La Place mariale de la Cathédrale Sacré-Cœur de Brazzaville était archicomble l’après-midi du dimanche 22 mars 2026, 5e dimanche du temps de Carême. Les fidèles chrétiens, pour certains habillés en pagne à l’effigie du Cardinal Emile Biayenda imprimé lors du 40e anniversaire célébré en 2017, et pour d’autres, l’uniforme de leur mouvement d’apostolat ou encore de leur paroisse, étaient venus de partout participer à cette messe commémorative du 49e anniversaire du don de la vie du Cardinal Emile Biayenda.
Mgr Bienvenu Manamika Bafouakouahou, archevêque métropolitain de Brazzaville, a lancé officiellement l’année jubilaire du don de la vie du Cardinal Emile Biayenda, sous le signe du pardon, dont la clôture interviendra le lundi 22 mars 2027. Plusieurs activités seront programmées au cours de cette année jubilaire parmi lesquelles des colloques, des pèlerinages sur les lieux névralgiques, notamment à Malela-Bombé, Mbamou et Boundji.
Autour de l’archevêque de Brazzaville, il y avait NN.SS Urbain Ngassongo, évêque de Gamboma et vice-président de la Conférence épiscopale du Congo (CEC); Ildevert Mathurin Mouanga, évêque de Kinkala; François Halyday Mbouangui, évêque coadjuteur de Nkayi; Juan Carlos Navarro Carmona, secrétaire et chargé d’affaires à la nonciature apostolique. De nombreux prêtres et religieuses étaient présents à cette messe, dont les abbés Vivien Carol Etouolo, secrétaire général de la CEC; Christophe Maboungou, recteur du grand séminaire de philosophie Mgr Georges Firmin Singha; Antonio Mabiala, secrétaire général sortant de l’Association des Conférences épiscopales de la région de l’Afrique centrale (ACERAC); Vincent Massengo, vicaire général de Brazzaville.

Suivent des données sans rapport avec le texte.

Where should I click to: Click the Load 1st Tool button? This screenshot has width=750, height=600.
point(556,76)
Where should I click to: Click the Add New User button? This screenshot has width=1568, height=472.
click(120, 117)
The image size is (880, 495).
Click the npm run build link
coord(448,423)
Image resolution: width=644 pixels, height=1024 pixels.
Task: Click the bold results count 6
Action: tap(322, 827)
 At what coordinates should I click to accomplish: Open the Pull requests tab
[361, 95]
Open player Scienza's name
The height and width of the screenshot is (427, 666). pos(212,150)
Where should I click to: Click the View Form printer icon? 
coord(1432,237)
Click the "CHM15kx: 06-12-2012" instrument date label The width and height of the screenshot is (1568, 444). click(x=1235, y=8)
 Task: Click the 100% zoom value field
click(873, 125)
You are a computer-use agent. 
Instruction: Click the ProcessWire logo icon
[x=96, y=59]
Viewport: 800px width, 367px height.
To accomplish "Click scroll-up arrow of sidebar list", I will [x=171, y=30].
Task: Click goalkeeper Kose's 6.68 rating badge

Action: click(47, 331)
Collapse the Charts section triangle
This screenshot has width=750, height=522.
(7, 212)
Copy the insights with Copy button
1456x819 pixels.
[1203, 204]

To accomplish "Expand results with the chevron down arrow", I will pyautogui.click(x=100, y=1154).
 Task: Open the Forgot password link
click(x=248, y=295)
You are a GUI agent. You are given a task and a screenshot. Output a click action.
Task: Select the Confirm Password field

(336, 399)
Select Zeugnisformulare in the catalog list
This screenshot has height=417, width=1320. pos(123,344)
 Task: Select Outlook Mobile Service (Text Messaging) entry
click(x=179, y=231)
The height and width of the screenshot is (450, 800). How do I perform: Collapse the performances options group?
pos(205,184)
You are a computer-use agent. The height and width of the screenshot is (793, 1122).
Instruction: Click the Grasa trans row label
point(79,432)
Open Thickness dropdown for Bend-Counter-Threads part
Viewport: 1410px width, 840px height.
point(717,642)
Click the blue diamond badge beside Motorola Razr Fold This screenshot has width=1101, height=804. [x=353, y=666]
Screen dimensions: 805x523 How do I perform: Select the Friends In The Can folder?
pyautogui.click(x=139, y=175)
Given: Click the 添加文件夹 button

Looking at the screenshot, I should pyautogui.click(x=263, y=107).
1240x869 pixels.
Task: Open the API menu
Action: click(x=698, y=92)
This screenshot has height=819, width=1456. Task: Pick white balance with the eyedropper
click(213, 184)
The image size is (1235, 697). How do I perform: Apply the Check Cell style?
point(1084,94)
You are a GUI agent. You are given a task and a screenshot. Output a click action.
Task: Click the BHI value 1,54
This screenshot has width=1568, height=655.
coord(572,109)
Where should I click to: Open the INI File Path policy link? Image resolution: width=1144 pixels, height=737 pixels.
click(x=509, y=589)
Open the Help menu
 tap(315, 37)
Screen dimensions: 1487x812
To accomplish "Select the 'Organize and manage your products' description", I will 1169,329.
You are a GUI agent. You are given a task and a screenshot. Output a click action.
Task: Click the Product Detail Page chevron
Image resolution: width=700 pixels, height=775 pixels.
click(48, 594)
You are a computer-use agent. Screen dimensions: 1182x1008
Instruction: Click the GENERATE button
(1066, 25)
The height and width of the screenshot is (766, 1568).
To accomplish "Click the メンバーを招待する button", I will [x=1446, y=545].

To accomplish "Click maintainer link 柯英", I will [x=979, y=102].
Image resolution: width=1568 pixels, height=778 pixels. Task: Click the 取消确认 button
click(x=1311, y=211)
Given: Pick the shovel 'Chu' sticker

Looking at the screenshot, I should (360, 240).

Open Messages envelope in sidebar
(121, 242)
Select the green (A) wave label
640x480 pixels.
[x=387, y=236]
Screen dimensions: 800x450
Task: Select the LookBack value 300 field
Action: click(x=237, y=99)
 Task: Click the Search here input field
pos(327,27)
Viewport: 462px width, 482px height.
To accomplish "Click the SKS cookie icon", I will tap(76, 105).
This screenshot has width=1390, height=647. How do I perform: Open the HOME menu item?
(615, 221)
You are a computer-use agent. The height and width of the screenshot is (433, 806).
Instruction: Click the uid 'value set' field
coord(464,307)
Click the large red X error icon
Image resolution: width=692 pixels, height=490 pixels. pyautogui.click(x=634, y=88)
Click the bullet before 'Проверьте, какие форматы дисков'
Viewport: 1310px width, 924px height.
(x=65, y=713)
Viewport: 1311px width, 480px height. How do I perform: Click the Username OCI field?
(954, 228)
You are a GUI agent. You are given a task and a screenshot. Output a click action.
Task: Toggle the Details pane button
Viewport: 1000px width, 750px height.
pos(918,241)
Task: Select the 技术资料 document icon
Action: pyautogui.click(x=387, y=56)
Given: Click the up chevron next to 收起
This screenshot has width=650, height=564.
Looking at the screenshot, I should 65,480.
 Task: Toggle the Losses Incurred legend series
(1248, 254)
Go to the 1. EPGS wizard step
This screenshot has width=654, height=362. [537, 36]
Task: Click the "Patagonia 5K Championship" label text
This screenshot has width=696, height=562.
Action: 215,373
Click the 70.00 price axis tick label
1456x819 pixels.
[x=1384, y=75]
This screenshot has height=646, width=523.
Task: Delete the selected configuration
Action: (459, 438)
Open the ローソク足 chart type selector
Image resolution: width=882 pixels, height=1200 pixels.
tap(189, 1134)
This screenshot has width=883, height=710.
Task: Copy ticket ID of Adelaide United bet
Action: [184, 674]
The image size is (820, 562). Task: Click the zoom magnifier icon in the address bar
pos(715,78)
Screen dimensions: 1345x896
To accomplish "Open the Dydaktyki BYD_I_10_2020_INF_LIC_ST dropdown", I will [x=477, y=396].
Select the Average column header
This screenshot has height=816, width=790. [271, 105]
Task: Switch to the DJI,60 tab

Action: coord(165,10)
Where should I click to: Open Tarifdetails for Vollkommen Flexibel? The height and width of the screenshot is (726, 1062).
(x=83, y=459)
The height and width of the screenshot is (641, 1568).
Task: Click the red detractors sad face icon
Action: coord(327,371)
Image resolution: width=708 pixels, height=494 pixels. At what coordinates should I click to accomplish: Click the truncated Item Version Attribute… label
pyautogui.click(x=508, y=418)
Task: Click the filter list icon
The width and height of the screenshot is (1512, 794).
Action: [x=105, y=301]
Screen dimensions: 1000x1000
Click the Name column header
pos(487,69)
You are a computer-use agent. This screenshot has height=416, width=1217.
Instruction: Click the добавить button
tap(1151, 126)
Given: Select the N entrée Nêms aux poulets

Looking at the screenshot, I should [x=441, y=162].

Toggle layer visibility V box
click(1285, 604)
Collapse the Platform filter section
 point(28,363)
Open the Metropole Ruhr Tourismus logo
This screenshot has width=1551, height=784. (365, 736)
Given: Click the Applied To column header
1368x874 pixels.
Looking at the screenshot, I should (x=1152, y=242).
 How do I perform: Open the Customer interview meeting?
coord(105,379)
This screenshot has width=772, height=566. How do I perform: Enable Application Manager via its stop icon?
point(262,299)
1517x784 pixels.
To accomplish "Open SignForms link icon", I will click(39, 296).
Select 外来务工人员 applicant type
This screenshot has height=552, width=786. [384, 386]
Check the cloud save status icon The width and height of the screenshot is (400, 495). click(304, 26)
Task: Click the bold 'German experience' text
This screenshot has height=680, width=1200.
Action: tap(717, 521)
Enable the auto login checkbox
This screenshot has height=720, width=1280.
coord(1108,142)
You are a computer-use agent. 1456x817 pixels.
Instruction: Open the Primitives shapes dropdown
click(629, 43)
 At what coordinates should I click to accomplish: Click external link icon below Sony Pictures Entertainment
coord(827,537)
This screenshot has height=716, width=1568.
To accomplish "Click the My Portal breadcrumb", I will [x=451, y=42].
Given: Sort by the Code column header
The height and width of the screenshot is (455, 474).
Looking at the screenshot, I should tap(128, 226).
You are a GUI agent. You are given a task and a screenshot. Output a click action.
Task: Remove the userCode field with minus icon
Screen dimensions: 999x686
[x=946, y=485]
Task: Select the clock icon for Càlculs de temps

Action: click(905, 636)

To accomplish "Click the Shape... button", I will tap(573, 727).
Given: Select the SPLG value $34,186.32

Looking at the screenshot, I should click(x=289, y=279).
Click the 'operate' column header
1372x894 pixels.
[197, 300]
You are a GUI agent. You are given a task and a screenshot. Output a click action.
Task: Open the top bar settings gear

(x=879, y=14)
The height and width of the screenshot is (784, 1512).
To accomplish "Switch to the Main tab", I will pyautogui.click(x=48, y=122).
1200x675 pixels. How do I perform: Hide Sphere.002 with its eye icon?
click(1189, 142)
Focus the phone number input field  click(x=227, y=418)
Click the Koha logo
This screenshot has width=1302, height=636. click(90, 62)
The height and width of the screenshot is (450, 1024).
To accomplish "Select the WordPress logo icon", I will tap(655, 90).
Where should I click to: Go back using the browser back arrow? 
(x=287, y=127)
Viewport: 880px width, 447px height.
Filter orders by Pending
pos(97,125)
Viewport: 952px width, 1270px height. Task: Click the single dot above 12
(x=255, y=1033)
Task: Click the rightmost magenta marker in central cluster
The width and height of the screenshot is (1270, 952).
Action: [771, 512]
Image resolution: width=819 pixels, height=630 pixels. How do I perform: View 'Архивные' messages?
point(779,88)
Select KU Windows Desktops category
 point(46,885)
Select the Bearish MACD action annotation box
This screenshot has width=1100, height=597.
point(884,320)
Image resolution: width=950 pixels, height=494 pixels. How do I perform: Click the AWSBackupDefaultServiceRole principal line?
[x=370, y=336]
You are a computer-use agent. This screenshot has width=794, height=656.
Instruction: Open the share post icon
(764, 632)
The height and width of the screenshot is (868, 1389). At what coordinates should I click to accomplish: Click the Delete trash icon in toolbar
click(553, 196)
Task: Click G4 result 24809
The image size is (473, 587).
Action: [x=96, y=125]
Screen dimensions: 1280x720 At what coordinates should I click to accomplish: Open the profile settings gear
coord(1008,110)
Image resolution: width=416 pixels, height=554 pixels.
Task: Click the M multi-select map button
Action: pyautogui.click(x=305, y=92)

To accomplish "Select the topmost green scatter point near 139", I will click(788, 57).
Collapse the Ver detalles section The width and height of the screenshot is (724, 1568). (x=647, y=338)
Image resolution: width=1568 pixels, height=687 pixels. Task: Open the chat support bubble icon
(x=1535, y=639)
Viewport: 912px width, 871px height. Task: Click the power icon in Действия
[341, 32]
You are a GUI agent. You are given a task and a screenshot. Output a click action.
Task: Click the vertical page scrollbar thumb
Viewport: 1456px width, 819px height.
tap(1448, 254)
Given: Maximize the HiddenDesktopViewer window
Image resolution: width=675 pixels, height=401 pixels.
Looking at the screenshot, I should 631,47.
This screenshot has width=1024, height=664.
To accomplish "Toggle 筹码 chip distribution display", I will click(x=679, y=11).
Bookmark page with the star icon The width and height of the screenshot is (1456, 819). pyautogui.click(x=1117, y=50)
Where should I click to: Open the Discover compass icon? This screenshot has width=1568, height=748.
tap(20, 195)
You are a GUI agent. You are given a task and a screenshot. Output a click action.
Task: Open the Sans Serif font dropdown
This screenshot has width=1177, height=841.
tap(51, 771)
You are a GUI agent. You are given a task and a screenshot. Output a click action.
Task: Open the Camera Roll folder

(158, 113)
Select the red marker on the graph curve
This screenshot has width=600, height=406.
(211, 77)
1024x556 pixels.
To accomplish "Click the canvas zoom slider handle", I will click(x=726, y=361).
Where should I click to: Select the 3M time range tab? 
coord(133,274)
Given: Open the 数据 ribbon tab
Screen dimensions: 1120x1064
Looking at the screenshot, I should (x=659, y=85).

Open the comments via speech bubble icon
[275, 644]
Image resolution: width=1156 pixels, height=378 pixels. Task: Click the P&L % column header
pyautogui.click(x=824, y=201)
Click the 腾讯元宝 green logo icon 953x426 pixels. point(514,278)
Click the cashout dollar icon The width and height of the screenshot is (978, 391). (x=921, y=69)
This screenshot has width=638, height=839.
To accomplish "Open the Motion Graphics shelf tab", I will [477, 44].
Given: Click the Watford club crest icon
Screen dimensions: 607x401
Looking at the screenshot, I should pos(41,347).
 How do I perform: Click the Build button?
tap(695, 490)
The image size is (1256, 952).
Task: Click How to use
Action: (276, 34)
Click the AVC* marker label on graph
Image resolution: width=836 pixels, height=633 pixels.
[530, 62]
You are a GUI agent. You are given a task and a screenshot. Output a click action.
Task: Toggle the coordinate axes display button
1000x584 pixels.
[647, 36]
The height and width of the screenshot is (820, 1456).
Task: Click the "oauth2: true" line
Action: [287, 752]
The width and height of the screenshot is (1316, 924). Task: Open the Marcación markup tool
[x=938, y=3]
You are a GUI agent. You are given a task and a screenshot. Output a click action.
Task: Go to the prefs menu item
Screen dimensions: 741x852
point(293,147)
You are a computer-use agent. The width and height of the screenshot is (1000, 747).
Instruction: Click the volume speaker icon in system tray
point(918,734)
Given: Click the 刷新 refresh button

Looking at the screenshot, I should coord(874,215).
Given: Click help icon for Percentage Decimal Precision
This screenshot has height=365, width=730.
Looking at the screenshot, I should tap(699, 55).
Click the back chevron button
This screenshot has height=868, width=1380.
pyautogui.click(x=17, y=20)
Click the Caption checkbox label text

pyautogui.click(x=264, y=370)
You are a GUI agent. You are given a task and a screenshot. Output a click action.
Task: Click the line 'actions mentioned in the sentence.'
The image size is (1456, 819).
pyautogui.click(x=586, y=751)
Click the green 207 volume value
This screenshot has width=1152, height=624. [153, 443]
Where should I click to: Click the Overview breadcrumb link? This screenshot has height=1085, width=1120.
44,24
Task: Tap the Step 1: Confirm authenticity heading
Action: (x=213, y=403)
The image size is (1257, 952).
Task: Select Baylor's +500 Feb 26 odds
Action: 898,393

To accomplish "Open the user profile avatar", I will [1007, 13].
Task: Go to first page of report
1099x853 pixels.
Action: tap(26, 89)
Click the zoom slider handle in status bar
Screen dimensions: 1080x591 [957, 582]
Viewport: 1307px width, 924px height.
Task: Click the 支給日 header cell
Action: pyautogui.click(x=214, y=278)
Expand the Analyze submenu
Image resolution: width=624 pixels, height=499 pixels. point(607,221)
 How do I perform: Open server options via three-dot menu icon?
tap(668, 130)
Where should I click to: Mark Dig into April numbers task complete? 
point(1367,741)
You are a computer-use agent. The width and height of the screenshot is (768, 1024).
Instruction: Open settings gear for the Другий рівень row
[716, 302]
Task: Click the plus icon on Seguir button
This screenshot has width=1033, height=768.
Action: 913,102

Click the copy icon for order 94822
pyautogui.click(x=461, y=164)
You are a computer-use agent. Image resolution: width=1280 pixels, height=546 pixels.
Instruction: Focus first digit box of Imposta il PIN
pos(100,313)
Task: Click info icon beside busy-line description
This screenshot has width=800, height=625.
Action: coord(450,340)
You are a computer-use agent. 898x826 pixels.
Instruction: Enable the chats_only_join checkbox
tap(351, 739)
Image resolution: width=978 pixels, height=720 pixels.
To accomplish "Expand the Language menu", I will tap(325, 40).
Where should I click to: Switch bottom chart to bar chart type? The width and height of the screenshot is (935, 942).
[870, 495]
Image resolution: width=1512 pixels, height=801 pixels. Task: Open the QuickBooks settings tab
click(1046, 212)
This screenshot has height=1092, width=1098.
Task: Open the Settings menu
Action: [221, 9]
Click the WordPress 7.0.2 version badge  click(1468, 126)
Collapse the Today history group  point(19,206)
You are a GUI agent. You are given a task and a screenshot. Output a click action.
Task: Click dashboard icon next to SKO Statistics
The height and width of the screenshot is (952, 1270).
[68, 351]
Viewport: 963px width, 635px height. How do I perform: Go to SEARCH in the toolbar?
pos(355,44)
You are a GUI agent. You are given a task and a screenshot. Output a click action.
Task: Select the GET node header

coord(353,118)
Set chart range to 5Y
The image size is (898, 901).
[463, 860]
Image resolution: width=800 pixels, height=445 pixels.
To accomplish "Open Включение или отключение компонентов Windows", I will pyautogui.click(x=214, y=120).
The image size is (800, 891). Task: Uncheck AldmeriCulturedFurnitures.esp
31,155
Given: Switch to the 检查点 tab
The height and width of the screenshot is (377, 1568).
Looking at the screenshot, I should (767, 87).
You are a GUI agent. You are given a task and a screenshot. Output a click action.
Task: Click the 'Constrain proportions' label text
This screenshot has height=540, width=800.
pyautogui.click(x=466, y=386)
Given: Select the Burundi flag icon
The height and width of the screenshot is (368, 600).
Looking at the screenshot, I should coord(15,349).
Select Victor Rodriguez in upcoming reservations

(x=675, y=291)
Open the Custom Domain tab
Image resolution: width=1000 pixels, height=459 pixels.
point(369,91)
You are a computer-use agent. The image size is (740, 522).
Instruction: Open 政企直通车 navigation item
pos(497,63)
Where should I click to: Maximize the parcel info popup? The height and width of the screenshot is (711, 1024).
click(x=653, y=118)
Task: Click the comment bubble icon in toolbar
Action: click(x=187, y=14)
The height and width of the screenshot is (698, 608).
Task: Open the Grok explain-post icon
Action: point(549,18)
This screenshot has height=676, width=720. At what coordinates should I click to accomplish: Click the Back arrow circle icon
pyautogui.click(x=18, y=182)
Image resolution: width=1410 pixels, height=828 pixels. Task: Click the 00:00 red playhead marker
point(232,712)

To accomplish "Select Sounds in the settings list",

La chorale diocésaine Mgr Barthélémy Batantu, la scholas populaire et les amis du grégorien étaient aux commandes des chants. Du côté officiel, on notait la présence de deux membres du gouvernement: Jean Rosaire Ibara, ministre de la santé et de la population; Gilbert Mokoki, ministre du contrôle d’Etat, de la qualité du service public et de la lutte contre les antivaleurs. Des ambassadrices de la France, du Venezuela et du Cameroun; des autorités civiles, militaires et judiciaires, parmi lesquelles Dieudonné Bantsimba, maire de Brazzaville et Stella Michaëlle Mensah Sassou Nguesso, mairesse de la commune de Kintelé. Des représentants des Eglises membres du Conseil œcuménique du Congo.
Au cours de son homélie tout en s’appuyant sur les textes du jour, l’archevêque a attiré l’attention de ceux qui s’accaparent ou qui pensent que le Cardinal est leur propriété privée. Ceux-là se trompent, car le Cardinal Biayenda est international puisqu’il existe un peu partout en France et en Afrique des fondations et des associations en son nom, notamment au Togo, au Benin, en Côte-d’Ivoire, au Burkina Faso. «Soyons des hommes vivants et non des mers mortes. Quittons les brancards de la maladie qui empêchent le développement de notre pays et célébrons la vie du Cardinal».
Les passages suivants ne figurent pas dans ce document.